И повернулся, чтобы лезть наверх. Когда затих шорох раздвигаемых кустов, Триродов сказал:

— Теперь надо осторожно пробраться по оврагу к реке. Река, вы знаете, делает излучину, вогнутую к городу, — мы выйдем почти против моей усадьбы. Как-нибудь переберемся через реку.

Осторожно, медленно пробирались они в густой заросли на дне оврага. Темным путем шли Триродов и с ним две, его случайная и его роковая, двумя ему посланные Мойрами, Айсою и Ананке.

Влажны стали кусты, и повеяло от реки прохладою. Тогда Алкина приблизилась к Триродову, и шептала ему:

— Если вам радостно, что она вас любит, скажите мне, — и я порадуюсь вашей радости.

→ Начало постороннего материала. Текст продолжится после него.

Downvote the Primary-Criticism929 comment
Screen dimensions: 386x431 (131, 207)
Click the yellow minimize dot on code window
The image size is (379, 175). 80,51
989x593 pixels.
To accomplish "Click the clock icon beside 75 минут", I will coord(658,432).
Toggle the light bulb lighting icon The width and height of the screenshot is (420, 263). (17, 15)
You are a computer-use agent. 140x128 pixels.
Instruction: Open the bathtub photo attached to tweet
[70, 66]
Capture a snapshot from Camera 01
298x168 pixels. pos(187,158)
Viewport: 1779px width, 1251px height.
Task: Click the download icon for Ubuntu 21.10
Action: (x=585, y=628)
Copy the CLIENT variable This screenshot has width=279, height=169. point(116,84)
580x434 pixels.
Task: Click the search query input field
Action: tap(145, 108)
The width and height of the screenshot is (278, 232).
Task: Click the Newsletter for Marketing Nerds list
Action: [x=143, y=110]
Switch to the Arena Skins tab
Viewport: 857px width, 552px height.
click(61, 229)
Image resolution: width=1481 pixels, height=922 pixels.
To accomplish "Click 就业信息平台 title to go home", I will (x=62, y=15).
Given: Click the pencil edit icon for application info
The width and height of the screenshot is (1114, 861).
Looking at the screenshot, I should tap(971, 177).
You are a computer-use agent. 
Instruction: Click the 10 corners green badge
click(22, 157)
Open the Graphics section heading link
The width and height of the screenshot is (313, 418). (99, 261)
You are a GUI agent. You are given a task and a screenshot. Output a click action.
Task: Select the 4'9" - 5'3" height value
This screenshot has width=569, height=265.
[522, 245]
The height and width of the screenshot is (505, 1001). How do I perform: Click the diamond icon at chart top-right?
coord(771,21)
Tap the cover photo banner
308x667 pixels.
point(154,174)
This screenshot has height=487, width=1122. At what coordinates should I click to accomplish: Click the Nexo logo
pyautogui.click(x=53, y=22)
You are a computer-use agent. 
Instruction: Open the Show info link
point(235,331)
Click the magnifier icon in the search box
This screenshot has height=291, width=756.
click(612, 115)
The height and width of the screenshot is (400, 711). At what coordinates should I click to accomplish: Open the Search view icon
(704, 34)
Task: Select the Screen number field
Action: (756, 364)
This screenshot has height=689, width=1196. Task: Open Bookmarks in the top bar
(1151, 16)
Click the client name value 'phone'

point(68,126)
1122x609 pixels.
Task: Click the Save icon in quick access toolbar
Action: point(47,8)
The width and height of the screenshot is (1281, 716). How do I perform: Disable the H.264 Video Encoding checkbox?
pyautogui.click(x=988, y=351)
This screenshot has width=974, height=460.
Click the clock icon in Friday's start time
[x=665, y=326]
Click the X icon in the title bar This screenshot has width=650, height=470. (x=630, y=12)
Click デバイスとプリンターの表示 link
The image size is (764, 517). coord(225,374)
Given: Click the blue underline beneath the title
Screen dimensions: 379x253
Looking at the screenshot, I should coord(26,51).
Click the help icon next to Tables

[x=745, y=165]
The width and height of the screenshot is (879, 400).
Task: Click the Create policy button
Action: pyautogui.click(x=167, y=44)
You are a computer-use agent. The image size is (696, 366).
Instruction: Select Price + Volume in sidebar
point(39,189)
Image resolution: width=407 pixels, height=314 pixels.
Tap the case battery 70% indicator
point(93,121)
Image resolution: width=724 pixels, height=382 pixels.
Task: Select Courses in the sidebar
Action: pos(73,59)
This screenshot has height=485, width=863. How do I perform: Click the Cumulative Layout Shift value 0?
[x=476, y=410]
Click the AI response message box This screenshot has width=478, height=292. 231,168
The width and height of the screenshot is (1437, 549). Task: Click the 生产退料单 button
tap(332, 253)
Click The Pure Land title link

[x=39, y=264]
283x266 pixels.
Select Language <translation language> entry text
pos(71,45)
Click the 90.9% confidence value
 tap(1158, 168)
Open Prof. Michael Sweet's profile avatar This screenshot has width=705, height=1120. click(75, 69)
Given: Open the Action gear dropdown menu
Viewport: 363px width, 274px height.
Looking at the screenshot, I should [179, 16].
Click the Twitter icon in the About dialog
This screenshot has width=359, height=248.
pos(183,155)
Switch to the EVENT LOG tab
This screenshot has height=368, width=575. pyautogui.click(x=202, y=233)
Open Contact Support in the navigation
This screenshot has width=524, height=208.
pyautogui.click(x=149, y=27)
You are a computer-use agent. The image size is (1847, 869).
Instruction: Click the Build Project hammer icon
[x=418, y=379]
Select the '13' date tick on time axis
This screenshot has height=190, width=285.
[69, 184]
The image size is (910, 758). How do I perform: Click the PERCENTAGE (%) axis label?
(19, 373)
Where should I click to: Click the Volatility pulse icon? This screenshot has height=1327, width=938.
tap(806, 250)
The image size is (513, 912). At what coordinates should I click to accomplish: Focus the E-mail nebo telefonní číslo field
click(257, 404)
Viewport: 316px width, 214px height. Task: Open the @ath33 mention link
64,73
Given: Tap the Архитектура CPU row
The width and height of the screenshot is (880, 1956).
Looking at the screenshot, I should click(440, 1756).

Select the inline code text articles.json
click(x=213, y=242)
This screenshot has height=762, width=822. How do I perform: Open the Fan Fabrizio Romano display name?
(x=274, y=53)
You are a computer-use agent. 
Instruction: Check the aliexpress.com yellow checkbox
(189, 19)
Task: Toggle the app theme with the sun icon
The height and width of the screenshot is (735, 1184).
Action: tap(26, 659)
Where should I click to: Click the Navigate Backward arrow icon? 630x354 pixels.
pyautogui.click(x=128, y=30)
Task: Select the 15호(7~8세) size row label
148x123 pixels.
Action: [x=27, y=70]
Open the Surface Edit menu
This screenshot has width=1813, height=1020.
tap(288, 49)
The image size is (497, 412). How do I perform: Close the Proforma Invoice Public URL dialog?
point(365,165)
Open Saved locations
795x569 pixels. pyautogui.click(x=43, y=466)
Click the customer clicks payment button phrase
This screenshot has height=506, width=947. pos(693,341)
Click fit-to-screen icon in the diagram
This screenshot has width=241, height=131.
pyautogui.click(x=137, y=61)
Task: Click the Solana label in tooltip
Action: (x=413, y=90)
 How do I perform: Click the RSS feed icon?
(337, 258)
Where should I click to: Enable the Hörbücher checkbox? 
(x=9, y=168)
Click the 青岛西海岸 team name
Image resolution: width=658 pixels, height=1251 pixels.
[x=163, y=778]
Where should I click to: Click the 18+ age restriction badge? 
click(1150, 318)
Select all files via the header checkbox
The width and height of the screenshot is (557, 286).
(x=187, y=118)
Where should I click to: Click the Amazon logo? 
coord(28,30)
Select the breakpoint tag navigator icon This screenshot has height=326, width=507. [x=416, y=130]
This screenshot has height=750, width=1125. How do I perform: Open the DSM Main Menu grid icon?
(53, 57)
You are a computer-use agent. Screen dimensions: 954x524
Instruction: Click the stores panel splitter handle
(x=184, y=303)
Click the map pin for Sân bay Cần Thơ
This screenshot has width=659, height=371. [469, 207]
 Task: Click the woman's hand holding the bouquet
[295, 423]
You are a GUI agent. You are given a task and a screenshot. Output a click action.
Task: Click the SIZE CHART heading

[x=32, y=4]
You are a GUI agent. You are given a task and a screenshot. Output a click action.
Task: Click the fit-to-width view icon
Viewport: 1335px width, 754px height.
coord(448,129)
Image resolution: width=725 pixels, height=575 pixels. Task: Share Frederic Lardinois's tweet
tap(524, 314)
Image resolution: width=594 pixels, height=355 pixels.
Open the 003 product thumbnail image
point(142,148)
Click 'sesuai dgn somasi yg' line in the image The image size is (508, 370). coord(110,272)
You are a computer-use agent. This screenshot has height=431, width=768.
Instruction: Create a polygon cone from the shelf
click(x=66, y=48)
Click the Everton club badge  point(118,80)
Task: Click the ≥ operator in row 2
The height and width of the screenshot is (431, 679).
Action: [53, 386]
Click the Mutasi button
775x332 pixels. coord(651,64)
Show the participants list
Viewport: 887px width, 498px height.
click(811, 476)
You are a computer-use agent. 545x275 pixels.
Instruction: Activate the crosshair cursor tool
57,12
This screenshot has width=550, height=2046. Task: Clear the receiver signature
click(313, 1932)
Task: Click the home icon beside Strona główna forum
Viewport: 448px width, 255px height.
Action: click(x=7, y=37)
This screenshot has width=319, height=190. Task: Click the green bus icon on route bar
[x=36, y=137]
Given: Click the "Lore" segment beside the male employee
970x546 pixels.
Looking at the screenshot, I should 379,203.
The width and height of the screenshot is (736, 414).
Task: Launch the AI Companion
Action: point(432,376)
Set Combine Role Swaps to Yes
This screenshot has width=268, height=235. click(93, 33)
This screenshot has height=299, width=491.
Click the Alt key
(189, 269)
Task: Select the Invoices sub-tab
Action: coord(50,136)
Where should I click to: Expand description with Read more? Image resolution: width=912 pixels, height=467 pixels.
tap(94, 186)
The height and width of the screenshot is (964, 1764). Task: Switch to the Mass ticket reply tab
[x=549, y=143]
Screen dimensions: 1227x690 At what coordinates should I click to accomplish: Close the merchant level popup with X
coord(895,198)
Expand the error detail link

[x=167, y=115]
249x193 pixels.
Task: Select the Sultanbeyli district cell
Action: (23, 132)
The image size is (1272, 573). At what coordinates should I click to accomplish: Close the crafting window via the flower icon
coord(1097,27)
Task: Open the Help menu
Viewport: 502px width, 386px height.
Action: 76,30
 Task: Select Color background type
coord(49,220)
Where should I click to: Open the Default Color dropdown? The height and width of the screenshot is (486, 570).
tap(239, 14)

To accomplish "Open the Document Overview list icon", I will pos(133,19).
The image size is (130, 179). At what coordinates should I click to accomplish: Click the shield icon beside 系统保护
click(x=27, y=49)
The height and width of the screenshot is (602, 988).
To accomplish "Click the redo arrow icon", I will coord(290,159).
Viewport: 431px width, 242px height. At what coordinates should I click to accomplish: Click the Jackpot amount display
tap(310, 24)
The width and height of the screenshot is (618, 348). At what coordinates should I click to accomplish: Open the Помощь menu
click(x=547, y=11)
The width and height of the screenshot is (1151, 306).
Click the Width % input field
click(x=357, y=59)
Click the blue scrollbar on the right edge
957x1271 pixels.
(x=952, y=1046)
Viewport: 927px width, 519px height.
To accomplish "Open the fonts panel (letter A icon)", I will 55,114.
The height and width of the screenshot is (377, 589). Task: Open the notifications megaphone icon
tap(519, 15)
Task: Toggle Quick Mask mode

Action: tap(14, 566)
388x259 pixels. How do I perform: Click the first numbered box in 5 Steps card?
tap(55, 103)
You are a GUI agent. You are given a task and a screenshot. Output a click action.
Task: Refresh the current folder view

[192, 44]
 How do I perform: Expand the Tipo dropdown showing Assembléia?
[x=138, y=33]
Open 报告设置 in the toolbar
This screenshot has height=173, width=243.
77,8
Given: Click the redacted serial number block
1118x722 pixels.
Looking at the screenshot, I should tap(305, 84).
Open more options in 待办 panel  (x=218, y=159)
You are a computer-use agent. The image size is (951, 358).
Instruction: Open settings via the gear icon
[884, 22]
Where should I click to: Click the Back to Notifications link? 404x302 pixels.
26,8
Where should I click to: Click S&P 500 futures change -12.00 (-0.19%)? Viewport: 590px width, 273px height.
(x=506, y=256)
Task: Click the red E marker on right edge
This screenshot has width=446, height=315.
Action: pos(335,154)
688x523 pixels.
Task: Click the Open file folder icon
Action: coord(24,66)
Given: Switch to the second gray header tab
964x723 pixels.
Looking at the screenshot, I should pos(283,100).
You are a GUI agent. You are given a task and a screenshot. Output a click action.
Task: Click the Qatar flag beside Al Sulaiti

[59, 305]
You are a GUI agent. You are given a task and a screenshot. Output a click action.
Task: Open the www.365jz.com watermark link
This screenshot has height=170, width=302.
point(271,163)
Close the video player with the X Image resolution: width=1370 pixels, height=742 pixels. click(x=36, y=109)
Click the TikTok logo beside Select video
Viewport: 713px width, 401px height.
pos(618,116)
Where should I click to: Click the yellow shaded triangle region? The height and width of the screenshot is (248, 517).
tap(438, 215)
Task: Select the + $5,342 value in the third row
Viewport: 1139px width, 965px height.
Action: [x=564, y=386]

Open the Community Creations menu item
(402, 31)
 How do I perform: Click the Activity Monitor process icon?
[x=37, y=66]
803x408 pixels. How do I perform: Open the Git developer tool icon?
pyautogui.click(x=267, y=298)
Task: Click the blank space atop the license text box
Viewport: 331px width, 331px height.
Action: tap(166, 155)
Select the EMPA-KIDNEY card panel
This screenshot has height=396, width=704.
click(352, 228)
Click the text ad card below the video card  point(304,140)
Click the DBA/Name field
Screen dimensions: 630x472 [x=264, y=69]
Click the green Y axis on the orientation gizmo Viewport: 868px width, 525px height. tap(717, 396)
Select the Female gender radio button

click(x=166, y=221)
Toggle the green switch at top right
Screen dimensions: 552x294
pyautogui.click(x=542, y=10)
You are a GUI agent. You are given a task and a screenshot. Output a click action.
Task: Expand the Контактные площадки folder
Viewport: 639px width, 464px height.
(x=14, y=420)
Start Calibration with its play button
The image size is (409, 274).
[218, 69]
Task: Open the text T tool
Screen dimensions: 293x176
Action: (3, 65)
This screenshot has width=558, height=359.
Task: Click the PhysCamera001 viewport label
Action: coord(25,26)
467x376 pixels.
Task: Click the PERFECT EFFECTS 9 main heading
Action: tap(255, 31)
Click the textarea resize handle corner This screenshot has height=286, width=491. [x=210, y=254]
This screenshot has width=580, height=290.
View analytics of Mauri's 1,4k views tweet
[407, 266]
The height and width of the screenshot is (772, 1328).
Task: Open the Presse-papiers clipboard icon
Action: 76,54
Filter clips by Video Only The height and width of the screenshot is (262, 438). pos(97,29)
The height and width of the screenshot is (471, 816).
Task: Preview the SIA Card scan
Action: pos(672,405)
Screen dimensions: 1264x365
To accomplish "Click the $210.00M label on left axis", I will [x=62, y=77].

Триродов крепко пожал ее руку.

Перед ними тихая, тусклая лежала река. За нею ждали их труды и опасности жизни, творимой мечтою освобождения.

Вот поднимается туман над рекою, под луною ворожащею и холодною, — вот туманною фатою фантазии облечется докучный мир обычности, и за туманною фатою неясными встанет очертаниями жизнь творимая и несбыточная.